いわゆるPDCAサイクルのようなものです。よく英語学習に関する相談を受けますが、何から勉強していいかわからないという人は、基本的な学習サイクルができていない人が多い気がします。

もちろん勉強法の合う合わないは個人差があるので、ここで紹介するものが全ての人にとって良い訳ではありません。しかし、パイロットを本気で目指すなら最低限、就職に必要なレベル(航空英語能力証明レベル4など)を達成するために各自で試行錯誤する必要があります。

まずは目標を決め、試験に申込みをし、試験までの勉強計画を立てることから始めましょう。結果がなかなかでないこともありますが、そこは卑屈にならず我慢。語学はすぐに上達するものではなく「継続」が命です。

毎日少しでもいいので英語に触れる時間を作ることは英語力アップにとても有効です。特に英語を話す練習を忘れないこと!私もネイティブではないので経験済みですが、英語は常に触れ続けていないとすぐに錆びつきます。泣

英語が苦手だった日本人パイロットが考える英語学習のコツ

英語学習はあまりダラダラと長期間やってもあまり効果がないと感じます。訓練も同じですが決められた期間内に目標や課題を効率よくクリアしていくことが結果的に自分の実力に繋がります。

課題も目標も分からず、期間も決めずにダラダラと英単語帳や英語テキストを読み漁っているようではいつまで経っても英語は上達しません。
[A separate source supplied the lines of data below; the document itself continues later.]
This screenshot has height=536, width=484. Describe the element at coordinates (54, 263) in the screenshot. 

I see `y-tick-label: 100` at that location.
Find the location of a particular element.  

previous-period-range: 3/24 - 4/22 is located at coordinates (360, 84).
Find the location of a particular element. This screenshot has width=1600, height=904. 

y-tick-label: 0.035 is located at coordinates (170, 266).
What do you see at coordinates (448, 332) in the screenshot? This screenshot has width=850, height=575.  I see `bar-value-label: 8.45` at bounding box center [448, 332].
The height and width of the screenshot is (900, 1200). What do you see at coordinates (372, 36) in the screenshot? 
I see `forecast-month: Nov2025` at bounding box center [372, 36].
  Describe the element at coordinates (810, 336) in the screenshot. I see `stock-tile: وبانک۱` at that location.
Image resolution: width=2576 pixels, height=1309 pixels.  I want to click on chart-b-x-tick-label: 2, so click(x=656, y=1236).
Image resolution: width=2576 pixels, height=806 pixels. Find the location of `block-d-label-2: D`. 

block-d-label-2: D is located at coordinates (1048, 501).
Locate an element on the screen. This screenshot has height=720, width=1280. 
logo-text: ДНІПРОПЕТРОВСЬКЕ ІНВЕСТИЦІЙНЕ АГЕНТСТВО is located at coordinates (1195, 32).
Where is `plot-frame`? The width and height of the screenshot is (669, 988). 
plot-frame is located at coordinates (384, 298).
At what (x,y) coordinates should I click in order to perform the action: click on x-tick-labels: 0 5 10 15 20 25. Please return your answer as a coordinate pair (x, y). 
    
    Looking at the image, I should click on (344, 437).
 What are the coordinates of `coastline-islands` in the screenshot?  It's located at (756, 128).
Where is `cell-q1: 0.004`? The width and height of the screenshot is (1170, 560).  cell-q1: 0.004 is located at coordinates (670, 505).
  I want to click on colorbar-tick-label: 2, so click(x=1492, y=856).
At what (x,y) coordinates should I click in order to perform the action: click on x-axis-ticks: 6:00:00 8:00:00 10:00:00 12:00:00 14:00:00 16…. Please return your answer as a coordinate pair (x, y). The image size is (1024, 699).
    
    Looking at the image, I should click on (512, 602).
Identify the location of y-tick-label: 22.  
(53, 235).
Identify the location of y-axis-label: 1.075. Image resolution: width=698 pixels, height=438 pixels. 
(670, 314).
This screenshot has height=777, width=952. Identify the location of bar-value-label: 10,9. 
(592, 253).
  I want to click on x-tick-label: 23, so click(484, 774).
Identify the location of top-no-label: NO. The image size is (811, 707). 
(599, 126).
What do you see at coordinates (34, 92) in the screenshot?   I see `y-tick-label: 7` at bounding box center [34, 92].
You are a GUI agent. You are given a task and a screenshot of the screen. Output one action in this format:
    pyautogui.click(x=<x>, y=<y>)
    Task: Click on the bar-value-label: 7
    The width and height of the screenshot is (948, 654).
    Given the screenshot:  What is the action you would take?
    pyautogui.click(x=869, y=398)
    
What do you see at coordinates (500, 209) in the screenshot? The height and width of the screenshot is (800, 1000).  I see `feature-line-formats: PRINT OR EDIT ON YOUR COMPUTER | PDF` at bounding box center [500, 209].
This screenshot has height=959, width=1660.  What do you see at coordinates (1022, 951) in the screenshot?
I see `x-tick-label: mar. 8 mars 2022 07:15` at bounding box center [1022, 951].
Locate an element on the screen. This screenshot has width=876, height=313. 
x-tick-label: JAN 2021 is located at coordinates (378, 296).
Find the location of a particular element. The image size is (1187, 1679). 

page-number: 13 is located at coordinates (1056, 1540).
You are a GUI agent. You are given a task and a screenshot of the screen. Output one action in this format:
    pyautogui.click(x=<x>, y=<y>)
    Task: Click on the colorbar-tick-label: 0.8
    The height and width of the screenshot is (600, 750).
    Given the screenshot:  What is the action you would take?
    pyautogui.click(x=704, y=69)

それから日本人に共通することは恥ずかしがってあまり英語を話す練習をしたがらないこと。私もそうでしたが「正しい英語を話せているか」「正しい発音で話せているか」が気になってなかなか積極的に練習できずにいました。

特に英会話は「話す」練習をしないと絶対に上達しません。もし周囲の人間と練習することが恥ずかしくて気後れするなら、現在はオンラインで一人で隠れてコツコツやる方法がいくらでもあるので積極的に活用してみて下さい。